TASK: Track down every line below that holds "computer" and copy it.

::: EXTRACTED ENTRIES :::

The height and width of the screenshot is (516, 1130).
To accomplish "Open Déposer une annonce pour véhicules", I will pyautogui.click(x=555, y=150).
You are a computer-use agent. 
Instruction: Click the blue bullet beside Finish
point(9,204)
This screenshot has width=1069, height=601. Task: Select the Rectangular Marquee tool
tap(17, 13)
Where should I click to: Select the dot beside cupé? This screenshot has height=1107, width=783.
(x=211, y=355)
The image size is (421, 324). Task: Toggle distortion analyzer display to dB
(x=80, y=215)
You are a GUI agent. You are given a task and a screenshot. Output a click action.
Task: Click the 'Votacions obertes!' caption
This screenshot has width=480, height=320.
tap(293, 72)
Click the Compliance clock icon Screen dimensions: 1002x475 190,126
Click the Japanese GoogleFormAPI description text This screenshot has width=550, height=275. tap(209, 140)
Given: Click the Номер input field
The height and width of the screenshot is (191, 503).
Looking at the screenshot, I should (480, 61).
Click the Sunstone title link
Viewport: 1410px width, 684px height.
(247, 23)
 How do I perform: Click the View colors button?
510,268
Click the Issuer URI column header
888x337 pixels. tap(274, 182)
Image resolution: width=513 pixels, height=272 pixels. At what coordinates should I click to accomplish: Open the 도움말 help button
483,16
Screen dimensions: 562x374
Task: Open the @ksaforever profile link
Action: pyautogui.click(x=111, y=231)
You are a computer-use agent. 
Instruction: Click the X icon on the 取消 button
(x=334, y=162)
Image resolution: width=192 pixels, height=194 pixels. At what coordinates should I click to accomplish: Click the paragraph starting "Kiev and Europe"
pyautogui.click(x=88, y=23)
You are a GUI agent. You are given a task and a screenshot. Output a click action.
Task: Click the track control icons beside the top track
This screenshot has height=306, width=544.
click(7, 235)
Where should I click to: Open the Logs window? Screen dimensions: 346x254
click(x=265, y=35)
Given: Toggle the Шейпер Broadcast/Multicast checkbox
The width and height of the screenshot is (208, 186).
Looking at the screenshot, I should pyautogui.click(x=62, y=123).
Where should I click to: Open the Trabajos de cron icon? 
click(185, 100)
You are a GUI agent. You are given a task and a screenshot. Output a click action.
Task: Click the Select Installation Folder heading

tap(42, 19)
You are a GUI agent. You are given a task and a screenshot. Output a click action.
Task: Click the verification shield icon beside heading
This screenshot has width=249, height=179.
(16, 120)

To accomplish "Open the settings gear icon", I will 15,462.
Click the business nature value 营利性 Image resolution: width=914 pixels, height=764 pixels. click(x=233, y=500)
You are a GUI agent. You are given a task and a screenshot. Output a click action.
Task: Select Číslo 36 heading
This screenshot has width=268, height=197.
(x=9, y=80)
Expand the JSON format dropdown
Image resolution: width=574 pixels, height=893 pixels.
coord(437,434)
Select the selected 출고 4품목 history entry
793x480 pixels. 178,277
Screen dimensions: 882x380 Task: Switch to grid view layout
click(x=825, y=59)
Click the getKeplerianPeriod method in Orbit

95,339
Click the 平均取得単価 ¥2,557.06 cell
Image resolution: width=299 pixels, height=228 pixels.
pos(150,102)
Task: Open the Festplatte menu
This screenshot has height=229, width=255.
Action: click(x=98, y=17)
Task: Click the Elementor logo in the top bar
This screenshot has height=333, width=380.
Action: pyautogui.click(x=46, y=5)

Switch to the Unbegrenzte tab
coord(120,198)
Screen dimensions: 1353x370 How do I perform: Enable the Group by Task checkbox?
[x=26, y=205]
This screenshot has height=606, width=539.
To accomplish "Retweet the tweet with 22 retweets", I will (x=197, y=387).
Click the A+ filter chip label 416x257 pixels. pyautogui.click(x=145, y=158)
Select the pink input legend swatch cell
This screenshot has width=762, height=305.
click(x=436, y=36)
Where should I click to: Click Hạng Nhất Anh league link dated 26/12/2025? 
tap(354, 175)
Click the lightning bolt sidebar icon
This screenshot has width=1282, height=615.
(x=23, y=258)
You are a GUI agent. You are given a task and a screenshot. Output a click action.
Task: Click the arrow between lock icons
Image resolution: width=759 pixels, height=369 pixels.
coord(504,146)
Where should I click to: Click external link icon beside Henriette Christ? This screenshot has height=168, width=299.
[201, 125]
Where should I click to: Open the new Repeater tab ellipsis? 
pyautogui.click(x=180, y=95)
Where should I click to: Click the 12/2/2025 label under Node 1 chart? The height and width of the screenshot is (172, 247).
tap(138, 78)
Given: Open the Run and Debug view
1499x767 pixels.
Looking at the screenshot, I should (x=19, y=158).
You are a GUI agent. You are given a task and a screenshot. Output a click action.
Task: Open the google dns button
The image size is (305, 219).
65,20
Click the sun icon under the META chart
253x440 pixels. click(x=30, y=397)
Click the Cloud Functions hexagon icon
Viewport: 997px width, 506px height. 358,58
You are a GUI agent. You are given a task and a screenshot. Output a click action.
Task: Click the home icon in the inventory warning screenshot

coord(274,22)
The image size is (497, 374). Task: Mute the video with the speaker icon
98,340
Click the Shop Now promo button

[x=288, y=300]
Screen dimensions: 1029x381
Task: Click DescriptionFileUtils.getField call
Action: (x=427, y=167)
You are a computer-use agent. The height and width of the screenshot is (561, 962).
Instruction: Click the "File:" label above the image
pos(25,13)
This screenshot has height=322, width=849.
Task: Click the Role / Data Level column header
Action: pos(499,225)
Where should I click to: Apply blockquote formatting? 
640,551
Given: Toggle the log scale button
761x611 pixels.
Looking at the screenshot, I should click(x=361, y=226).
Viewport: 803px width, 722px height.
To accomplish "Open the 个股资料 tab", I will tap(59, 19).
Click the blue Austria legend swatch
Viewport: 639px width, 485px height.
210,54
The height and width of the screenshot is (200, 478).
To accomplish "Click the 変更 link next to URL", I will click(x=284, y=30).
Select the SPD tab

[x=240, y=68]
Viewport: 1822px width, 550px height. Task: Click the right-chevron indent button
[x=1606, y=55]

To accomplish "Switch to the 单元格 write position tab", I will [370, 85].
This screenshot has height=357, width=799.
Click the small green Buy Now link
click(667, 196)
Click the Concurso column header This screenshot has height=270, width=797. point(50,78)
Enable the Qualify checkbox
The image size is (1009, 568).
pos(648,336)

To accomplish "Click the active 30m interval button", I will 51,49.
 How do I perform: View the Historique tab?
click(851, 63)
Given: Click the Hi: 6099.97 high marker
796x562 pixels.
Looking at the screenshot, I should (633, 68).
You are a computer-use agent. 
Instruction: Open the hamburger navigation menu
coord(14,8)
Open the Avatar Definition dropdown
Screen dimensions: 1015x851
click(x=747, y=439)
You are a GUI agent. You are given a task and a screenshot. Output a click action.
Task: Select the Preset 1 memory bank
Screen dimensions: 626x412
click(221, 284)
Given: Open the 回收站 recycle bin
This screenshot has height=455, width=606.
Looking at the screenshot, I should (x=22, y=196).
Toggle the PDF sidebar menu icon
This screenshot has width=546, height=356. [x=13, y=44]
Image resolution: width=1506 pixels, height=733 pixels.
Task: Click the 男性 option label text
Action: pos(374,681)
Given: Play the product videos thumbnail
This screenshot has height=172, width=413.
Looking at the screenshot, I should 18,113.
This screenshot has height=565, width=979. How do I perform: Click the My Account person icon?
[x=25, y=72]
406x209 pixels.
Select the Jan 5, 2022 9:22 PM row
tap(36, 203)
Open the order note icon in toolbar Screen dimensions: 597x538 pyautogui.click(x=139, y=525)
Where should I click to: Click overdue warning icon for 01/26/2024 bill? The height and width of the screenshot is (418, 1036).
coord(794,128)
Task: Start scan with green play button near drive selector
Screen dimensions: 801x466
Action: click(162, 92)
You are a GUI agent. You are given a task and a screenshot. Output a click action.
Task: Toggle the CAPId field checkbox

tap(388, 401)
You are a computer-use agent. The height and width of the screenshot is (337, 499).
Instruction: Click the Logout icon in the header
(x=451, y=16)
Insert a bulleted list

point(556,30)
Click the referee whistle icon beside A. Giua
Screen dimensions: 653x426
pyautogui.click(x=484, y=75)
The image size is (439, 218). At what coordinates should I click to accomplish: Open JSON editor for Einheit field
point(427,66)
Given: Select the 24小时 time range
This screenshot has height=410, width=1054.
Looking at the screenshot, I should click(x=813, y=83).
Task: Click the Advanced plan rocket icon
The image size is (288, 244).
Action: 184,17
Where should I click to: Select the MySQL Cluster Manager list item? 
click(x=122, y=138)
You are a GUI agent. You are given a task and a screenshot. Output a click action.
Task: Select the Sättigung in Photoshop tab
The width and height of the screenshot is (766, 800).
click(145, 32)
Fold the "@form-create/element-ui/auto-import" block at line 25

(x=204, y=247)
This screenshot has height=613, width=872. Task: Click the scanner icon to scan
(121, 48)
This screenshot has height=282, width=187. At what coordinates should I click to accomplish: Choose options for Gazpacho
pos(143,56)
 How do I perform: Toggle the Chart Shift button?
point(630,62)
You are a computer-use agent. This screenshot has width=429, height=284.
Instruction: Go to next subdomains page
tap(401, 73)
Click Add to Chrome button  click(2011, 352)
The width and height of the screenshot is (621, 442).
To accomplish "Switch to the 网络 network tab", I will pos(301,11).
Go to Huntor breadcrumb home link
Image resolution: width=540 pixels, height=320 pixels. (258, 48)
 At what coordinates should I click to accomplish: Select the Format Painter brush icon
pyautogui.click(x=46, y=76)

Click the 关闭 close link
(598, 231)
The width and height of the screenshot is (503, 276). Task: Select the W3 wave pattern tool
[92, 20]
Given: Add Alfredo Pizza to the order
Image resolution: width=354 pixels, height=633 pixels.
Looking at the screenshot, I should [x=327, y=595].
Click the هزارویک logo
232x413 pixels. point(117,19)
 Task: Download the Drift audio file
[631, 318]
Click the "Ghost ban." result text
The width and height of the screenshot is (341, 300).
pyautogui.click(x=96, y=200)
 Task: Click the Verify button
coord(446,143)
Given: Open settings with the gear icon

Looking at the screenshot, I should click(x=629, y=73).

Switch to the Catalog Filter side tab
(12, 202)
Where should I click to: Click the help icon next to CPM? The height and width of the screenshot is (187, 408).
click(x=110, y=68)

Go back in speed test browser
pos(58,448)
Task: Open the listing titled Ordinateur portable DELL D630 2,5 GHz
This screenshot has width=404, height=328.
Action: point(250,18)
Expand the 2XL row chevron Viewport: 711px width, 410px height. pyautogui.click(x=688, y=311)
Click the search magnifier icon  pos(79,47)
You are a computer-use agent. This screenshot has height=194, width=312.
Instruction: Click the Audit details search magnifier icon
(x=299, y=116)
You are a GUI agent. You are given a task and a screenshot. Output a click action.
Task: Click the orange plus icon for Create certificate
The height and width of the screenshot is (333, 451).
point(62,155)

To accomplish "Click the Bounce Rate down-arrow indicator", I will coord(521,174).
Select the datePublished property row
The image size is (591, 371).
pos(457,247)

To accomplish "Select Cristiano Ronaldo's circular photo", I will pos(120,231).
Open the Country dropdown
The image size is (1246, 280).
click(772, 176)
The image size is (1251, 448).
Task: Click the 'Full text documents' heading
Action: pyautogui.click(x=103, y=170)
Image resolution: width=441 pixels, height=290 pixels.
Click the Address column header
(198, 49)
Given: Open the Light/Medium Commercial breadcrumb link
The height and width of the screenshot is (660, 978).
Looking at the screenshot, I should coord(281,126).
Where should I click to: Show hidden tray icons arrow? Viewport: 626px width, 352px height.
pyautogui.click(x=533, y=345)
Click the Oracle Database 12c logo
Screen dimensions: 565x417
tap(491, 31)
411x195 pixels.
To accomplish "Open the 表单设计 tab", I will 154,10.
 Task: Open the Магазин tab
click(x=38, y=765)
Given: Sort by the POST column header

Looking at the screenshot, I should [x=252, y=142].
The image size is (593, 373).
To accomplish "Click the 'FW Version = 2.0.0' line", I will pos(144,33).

:::

ANSWER TO THE PROBLEM:
You are a computer-use agent. 
You are a computer-use agent. 
You are a computer-use agent. The height and width of the screenshot is (561, 962).
You are a computer-use agent. 
You are a computer-use agent. The height and width of the screenshot is (337, 499).
You are a computer-use agent. This screenshot has width=429, height=284.
You are a computer-use agent. This screenshot has height=194, width=312.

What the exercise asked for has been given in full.